Was viele zivilgesellschaftliche Akteure jedoch stört: Diese Schritte erfolgen ohne eine fundierte Evaluation der bisherigen Wirkung der DSGVO. So warnt die Organisation European Digital Rights (EDRi) in einem offenen Brief, dass zentrale Prinzipien wie Rechenschaftspflicht und Transparenz untergraben würden – und spricht sogar von einer “Büchse der Pandora“ für den Datenschutz in Europa.
🔗 Offener Brief von EDRi (PDF)

Auch die Verbraucherzentrale Bundesverband (vzbv) lehnt die Reformpläne in ihrer jetzigen Form ab. Zwar sei der Wunsch nach Entlastung nachvollziehbar – aber nicht um den Preis erhöhter Risiken für Bürgerrechte und Datensicherheit.
🔗 Kurzstellungnahme des vzbv

Ein Regelwerk mit globalem Anspruch – und wachsender Umsetzungslücke

Die DSGVO gilt weltweit als Vorbild für modernen Datenschutz. Dass sie nun – ohne vollständige Folgenabschätzung – aufgeweicht werden soll, sehen viele Expert:innen kritisch. Zumal die eigentliche Schwäche an anderer Stelle liegt: bei der Durchsetzung.

Gerade Irland steht immer wieder in der Kritik, wenn es um die Bearbeitung von Verfahren gegen große Plattformanbieter wie Meta, Apple oder Google geht. Zahlen belegen: Von über 160 grenzüberschreitenden Verfahren waren bis 2021 nur vier vollständig abgeschlossen. Die Konsequenz: Ein europaweites Gesetz hängt oft an der Kapazität (oder Prioritätensetzung) einer einzigen Behörde.
🔗 Analyse bei heise.de

Wenn nun zentrale Verpflichtungen für Unternehmen gestrichen werden, ohne gleichzeitig für eine stärkere Durchsetzung bestehender Regeln zu sorgen, droht ein Ungleichgewicht: Weniger Pflichten, aber auch weniger Kontrolle – zulasten der Rechte betroffener Personen.

Reform ja – aber mit Augenmaß

Eine gezielte Weiterentwicklung der DSGVO ist durchaus sinnvoll: Die Praxis zeigt, dass einige Vorgaben für kleinere Unternehmen und Organisationen unnötig komplex wirken – auch wenn viele Schutzmechanismen bewusst skaliert ausgelegt sind.

Die aktuellen Reformpläne greifen jedoch an den falschen Stellen an. Sie setzen nicht bei der Verbesserung von Aufsichtsstrukturen, bei effektiverer Zusammenarbeit der Datenschutzbehörden oder bei der Anpassung technischer Leitlinien an. Stattdessen drohen zentrale Elemente wie Rechenschaftspflicht, Dokumentation und Risikobewertung ausgehöhlt zu werden – mit unklaren Folgen für Datenschutzpraxis und Vertrauen in die Regulierung.
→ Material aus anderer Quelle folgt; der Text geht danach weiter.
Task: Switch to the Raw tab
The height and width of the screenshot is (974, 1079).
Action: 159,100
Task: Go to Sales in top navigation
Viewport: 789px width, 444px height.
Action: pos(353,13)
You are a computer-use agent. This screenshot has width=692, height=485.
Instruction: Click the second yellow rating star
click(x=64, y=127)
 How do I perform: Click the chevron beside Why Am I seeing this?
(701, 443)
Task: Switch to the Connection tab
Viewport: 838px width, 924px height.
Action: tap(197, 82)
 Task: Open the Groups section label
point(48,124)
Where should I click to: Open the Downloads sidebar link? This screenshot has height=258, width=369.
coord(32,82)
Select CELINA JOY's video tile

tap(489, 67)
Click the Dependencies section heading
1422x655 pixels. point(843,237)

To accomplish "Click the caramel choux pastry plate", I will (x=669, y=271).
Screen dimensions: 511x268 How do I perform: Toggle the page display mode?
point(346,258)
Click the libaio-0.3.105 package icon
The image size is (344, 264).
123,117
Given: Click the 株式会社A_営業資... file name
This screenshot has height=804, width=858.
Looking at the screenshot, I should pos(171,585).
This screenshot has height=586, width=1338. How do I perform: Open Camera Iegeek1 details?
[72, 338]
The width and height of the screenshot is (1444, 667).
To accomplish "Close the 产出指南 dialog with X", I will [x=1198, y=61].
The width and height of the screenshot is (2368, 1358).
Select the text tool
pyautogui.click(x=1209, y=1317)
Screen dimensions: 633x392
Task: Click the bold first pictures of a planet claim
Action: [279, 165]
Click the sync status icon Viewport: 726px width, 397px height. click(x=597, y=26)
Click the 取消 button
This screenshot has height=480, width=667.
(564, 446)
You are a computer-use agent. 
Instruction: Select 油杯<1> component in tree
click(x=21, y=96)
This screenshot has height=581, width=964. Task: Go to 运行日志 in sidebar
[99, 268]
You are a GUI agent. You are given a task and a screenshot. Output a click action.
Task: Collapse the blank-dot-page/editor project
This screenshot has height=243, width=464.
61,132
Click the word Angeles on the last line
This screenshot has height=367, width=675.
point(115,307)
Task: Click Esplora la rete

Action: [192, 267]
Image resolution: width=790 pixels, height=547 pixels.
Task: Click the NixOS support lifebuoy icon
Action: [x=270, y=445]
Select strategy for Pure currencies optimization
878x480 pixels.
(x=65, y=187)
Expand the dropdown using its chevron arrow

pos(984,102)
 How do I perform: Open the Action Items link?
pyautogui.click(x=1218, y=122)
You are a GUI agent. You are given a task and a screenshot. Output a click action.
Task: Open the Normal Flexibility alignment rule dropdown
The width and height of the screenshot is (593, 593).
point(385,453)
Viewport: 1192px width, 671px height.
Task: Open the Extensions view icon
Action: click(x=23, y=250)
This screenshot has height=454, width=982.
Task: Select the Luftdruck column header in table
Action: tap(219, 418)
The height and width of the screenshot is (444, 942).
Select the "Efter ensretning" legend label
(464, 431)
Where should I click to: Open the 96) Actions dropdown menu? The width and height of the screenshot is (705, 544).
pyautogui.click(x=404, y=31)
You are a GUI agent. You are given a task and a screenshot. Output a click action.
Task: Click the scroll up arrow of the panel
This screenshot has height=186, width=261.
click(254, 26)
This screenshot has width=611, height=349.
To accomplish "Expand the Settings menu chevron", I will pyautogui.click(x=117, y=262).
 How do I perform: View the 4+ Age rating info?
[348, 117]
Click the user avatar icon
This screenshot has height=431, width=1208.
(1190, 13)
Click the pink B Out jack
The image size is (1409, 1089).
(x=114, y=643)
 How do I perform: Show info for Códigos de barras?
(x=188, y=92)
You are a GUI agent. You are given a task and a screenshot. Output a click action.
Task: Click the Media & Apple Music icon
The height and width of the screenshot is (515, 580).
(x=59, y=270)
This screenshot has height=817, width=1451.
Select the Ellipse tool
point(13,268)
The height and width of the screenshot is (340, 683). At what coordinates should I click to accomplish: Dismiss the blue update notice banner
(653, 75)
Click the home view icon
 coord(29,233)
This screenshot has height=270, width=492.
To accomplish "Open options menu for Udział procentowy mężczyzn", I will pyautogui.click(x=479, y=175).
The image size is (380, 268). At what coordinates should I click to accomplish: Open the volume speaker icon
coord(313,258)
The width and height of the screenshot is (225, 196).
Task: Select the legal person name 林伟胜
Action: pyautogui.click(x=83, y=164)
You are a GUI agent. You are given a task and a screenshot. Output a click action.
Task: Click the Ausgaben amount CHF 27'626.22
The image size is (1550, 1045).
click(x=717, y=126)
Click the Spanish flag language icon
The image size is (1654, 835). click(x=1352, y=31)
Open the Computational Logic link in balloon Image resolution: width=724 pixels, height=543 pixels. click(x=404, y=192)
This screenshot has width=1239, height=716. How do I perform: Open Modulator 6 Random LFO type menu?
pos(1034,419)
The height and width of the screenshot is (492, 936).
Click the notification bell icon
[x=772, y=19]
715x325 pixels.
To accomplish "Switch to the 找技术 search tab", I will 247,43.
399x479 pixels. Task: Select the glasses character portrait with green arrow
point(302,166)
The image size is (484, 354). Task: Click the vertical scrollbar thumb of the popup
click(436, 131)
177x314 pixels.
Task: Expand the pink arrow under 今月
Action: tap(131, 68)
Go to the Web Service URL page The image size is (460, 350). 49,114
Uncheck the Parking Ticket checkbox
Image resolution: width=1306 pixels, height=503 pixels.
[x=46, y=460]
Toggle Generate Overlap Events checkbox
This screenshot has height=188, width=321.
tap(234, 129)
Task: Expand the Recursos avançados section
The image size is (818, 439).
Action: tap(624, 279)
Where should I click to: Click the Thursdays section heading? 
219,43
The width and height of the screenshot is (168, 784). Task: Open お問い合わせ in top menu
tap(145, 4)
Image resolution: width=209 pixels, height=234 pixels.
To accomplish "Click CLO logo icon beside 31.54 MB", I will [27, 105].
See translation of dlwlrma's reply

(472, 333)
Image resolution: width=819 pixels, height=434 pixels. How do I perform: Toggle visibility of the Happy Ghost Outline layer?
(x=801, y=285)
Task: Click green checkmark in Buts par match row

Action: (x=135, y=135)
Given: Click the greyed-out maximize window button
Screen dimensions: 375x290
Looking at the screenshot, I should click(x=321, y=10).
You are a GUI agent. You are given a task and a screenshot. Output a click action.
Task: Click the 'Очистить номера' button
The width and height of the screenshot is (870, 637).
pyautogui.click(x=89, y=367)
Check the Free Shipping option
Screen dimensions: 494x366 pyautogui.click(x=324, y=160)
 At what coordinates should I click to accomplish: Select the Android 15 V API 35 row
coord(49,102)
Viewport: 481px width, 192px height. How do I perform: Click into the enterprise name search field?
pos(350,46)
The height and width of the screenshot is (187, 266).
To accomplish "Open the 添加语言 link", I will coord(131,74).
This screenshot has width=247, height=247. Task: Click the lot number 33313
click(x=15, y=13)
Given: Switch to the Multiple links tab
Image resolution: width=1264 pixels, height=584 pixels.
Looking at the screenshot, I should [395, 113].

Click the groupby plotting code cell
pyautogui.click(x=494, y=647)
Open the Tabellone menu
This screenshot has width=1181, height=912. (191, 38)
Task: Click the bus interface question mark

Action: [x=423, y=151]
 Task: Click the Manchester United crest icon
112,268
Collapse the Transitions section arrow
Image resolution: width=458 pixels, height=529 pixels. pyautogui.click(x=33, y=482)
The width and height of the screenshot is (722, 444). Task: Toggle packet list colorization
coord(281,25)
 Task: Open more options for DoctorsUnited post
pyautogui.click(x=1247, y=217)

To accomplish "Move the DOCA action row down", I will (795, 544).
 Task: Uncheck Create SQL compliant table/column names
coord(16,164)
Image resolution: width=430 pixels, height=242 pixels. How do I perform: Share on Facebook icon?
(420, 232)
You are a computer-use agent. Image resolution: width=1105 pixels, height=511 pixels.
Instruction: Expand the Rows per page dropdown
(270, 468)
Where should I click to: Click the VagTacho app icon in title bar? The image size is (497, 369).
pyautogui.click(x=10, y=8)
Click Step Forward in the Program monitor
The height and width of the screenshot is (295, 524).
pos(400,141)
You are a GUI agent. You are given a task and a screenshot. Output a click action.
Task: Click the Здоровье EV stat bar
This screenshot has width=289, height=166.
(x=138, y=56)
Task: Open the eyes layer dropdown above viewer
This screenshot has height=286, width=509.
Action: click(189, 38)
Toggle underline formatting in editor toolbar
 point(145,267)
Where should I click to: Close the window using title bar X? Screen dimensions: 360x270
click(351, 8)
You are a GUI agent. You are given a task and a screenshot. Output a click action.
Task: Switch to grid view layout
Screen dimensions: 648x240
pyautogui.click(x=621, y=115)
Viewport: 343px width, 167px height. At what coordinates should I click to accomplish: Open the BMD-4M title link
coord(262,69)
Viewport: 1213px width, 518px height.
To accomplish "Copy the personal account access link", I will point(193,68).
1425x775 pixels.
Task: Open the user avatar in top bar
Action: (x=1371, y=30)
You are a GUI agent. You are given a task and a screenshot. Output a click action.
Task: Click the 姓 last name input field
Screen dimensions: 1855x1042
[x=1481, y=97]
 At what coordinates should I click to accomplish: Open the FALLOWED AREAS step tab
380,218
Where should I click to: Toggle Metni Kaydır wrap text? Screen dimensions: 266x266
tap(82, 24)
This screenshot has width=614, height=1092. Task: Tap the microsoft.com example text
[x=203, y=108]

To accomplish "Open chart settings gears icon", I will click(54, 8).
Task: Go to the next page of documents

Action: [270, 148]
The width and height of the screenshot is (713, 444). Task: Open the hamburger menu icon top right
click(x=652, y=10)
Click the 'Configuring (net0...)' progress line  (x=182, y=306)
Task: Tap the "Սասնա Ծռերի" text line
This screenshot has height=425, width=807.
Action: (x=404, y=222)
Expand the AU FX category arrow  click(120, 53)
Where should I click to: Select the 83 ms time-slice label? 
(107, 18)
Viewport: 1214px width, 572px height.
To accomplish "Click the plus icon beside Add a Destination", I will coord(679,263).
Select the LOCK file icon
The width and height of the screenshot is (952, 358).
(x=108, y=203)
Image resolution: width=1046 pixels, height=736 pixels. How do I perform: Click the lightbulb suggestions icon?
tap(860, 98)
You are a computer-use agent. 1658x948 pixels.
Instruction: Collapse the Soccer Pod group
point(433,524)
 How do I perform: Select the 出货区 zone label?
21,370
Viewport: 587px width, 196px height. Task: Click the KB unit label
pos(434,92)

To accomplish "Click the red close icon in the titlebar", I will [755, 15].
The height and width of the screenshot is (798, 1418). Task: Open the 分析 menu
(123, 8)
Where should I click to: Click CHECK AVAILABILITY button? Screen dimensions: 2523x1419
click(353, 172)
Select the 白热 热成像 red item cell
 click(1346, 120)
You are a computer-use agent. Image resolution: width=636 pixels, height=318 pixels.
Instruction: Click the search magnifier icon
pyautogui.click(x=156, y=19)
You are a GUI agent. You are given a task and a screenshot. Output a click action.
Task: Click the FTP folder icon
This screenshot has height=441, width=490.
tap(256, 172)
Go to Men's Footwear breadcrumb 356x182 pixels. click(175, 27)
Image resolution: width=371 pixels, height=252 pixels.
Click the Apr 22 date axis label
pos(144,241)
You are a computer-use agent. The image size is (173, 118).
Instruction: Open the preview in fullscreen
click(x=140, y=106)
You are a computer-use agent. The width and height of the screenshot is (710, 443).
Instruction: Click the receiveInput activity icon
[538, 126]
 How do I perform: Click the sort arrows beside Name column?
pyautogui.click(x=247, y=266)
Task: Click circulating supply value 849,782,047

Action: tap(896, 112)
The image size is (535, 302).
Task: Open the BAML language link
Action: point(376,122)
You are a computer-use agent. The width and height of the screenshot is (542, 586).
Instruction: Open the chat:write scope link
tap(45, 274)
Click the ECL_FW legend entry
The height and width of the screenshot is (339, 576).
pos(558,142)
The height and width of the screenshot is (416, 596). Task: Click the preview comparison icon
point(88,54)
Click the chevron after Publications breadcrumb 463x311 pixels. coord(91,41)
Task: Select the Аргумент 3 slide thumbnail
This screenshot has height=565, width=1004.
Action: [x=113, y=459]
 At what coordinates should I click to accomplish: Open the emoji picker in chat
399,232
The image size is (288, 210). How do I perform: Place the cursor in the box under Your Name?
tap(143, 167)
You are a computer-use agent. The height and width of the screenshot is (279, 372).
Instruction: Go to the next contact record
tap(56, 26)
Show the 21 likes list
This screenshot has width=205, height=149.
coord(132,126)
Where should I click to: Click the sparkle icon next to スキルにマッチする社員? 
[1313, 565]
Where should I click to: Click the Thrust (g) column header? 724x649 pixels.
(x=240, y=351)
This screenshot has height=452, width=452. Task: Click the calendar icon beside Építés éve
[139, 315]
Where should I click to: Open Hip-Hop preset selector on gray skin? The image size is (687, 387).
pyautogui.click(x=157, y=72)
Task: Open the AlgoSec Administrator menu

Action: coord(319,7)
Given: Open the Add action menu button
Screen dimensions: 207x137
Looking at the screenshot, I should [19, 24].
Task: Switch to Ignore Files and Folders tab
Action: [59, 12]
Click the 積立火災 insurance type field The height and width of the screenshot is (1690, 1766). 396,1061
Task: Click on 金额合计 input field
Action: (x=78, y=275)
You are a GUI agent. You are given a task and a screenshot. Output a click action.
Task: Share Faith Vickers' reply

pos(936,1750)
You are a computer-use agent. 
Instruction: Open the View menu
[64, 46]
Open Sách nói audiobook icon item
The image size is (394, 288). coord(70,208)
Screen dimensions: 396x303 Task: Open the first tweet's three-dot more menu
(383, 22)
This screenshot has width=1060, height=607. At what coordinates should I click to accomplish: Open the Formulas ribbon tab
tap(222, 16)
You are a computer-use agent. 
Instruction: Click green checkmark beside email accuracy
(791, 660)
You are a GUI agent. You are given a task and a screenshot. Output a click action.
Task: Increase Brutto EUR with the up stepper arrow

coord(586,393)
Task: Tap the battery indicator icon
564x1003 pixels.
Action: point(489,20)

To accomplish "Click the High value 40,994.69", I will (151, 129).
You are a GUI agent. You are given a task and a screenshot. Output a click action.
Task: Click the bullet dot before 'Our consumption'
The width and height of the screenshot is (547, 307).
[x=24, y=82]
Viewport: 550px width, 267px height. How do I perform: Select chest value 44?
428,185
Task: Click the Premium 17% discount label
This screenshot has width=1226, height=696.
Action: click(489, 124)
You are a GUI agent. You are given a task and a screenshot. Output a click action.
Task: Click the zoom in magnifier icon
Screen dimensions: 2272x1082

Fazit: Datenschutz braucht Substanz, nicht nur Schlagzeilen

Der Anspruch der DSGVO war und ist hoch: Grundrechte in einer datengetriebenen Gesellschaft zu sichern – und zugleich Vertrauen in digitale Geschäftsmodelle zu schaffen. Eine Reform darf diesen Anspruch nicht unterlaufen. Wer an der DSGVO „vereinfacht“, muss das sorgfältig und unter Einbezug der Betroffenen tun.

Die Entlastung von KMU ist ein legitimes Ziel. Doch sie darf nicht auf Kosten der Transparenz, der Betroffenenrechte und der Glaubwürdigkeit des europäischen Datenschutzrahmens erfolgen.